- **Request**
Rewrite the listing from its first line up to and including the line with "Action: (x=156, y=29)", swapping "header bar" for "title bar" and leaving everything else unchanged.

- **Stored records**
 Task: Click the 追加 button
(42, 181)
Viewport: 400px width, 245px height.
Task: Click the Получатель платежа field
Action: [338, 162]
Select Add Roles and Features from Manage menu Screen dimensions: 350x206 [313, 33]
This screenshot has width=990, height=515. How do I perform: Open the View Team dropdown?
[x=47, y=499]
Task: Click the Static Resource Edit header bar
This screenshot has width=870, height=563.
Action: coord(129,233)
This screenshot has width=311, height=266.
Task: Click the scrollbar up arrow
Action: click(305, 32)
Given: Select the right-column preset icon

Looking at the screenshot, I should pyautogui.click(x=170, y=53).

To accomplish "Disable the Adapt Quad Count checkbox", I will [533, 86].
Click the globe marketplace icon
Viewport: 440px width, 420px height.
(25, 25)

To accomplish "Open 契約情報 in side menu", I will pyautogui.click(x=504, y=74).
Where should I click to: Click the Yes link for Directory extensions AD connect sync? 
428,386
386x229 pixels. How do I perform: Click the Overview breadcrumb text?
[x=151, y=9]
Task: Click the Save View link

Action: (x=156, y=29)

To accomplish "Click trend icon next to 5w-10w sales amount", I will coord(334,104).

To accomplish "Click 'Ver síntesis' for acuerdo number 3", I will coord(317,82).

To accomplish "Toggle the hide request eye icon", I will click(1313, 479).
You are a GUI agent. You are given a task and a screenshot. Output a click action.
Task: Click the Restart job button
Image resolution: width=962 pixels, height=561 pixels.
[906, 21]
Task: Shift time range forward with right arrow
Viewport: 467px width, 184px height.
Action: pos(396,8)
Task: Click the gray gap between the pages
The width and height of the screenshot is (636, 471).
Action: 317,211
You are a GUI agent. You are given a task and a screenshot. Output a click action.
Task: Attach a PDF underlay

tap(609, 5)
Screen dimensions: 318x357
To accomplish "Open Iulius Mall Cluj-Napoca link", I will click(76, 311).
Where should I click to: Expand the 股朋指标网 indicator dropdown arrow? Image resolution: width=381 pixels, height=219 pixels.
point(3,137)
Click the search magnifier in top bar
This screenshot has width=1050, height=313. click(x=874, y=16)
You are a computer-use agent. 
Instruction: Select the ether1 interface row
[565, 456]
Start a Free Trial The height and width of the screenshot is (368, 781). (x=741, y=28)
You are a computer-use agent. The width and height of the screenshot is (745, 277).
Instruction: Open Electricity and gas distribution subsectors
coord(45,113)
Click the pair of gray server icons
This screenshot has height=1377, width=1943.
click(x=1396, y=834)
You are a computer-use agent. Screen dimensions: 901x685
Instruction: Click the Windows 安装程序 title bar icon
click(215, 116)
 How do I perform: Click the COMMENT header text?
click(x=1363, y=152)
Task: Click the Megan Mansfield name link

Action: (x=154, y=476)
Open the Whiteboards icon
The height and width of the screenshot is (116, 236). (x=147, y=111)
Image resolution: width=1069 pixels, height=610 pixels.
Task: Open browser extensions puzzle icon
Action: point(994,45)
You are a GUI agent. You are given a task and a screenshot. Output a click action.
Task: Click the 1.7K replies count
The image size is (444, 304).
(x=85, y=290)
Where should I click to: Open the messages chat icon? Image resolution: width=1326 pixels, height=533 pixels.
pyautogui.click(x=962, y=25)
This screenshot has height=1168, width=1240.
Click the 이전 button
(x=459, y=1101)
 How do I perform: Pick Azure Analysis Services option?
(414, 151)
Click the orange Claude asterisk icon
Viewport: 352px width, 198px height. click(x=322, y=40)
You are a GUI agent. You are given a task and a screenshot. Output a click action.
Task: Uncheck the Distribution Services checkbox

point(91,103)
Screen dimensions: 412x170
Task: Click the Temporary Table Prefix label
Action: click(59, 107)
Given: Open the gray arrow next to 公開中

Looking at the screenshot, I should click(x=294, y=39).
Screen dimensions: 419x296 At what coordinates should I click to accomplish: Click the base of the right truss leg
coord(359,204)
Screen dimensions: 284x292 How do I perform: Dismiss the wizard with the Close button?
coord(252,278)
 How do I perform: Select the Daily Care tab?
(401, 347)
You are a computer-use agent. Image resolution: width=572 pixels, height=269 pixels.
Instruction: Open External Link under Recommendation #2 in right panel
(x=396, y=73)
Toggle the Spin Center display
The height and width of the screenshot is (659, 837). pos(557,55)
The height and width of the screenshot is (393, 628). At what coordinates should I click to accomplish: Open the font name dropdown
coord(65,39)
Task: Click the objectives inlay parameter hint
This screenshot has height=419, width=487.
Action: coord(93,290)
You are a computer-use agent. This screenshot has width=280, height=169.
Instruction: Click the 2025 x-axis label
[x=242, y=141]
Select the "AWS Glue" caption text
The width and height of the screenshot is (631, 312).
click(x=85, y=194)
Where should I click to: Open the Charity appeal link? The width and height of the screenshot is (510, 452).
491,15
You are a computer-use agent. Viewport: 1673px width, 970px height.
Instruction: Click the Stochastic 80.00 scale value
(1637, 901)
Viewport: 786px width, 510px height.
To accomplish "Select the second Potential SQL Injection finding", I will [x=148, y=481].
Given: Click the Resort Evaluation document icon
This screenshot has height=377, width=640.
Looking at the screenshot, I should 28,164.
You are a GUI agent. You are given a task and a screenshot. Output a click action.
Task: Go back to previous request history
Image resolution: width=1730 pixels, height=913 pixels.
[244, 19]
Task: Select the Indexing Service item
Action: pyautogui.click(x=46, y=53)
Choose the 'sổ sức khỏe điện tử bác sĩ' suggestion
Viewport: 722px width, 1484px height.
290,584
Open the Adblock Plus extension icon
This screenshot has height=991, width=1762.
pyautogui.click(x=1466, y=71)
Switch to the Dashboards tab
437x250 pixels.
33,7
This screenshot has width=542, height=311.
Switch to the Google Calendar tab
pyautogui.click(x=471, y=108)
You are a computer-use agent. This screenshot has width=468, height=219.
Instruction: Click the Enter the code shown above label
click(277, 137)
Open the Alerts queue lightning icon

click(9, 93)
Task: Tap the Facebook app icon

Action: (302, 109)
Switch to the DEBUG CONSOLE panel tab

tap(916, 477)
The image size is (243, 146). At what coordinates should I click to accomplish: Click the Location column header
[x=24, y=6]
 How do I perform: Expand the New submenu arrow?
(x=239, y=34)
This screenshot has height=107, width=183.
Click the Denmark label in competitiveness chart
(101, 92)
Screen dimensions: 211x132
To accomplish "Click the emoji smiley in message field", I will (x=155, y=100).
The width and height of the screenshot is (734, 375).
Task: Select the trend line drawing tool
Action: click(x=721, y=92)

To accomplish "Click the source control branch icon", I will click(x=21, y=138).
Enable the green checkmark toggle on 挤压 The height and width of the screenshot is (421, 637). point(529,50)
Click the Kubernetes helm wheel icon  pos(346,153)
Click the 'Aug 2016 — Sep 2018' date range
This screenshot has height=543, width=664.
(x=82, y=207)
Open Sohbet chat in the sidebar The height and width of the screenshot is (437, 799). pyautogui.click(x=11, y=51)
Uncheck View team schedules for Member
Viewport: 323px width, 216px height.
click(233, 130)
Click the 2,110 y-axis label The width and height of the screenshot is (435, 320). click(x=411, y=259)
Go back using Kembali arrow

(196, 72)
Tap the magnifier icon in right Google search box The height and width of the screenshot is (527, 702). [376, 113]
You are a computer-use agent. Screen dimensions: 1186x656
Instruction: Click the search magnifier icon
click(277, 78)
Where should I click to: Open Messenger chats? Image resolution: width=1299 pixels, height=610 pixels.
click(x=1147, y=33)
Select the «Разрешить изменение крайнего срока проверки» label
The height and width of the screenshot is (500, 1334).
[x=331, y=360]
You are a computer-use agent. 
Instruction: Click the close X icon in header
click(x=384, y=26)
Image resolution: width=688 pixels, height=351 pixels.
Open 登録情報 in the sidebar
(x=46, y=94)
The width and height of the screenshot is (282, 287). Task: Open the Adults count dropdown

- **Response to the exercise**
 Task: Click the 追加 button
(42, 181)
Viewport: 400px width, 245px height.
Task: Click the Получатель платежа field
Action: [338, 162]
Select Add Roles and Features from Manage menu Screen dimensions: 350x206 [313, 33]
This screenshot has width=990, height=515. How do I perform: Open the View Team dropdown?
[x=47, y=499]
Task: Click the Static Resource Edit title bar
This screenshot has width=870, height=563.
Action: coord(129,233)
This screenshot has width=311, height=266.
Task: Click the scrollbar up arrow
Action: click(305, 32)
Given: Select the right-column preset icon

Looking at the screenshot, I should pyautogui.click(x=170, y=53).

To accomplish "Disable the Adapt Quad Count checkbox", I will [533, 86].
Click the globe marketplace icon
Viewport: 440px width, 420px height.
(25, 25)

To accomplish "Open 契約情報 in side menu", I will pyautogui.click(x=504, y=74).
Where should I click to: Click the Yes link for Directory extensions AD connect sync? 
428,386
386x229 pixels. How do I perform: Click the Overview breadcrumb text?
[x=151, y=9]
Task: Click the Save View link

Action: (x=156, y=29)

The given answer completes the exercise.